I'd like to profile some VCS software, and to do so I want to generate a set of random files, in randomly arranged directories. I'm writing the script in Python, but my question is briefly: how do I generate a random directory tree with an average number of sub-directories per directory and some broad distribution of files per directory?
Clarification: I'm not comparing different VCS repo formats (eg. SVN vs Git vs Hg), but profiling software that deals with SVN (and eventually other) working copies and repos.
The constraints I'd like are to specify the total number of files (call it 'N', probably ~10k-100k) and the maximum depth of the directory structure ('L', probably 2-10). I don't care how many directories are generated at each level, and I don't want to end up with 1 file per dir, or 100k all in one dir.

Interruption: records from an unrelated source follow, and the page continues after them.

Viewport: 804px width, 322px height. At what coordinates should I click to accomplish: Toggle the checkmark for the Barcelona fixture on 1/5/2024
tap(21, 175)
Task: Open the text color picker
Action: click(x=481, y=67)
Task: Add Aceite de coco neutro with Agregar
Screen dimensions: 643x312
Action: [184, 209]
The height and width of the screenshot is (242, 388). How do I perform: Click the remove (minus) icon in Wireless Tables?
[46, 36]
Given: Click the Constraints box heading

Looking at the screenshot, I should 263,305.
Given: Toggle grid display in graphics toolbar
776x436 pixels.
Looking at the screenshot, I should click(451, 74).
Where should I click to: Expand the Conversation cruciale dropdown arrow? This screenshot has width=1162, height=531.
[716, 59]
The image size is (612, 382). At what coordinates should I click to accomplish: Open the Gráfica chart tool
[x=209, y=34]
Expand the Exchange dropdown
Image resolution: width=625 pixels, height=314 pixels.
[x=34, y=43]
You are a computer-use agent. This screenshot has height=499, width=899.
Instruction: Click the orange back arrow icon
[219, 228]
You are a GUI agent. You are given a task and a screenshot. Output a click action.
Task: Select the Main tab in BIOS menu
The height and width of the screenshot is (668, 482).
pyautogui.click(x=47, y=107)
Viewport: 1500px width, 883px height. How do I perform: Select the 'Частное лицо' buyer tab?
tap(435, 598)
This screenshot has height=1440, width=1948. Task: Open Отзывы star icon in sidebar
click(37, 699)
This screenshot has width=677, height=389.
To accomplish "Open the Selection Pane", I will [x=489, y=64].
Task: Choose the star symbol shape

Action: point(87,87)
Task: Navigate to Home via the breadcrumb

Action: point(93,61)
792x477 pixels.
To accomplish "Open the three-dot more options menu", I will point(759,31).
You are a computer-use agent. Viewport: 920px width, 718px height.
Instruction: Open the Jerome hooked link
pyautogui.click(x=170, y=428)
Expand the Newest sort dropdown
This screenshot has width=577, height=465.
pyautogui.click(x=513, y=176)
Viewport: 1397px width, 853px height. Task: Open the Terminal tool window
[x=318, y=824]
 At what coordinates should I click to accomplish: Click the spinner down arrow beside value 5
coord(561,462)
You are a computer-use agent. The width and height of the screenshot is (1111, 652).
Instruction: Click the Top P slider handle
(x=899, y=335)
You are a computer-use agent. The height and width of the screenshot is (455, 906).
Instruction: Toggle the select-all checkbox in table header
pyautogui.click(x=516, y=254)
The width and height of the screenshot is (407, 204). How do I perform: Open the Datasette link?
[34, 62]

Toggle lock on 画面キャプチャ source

The distribution is something I'm not sure about, since I don't know whether VCS' (SVN in particular) would perform better or worse with a very uniform structure or a very skewed structure. Nonetheless, it would be nice if I could come up with an algorithm that didn't "even out" for large numbers.
My first thoughts were: generate the directory tree using some method, and then uniformly populate the tree with files (treating each dir equally, with no regard as to nesting). My back-of-the-envelope calcs tell me that if there are 'L' levels, with 'D' subdirs per dir, and about sqrt(N) files per dir, then there will be about D^L dirs, so N =~ sqrt(N)*(D^L) => D =~ N^(1/2L). So now I have an approximate value for 'D', how can I generate the tree? How do I populate the files?
I'd be grateful just for some pointers to good resources on algorithms I could use. My searching only found pretty applets/flash.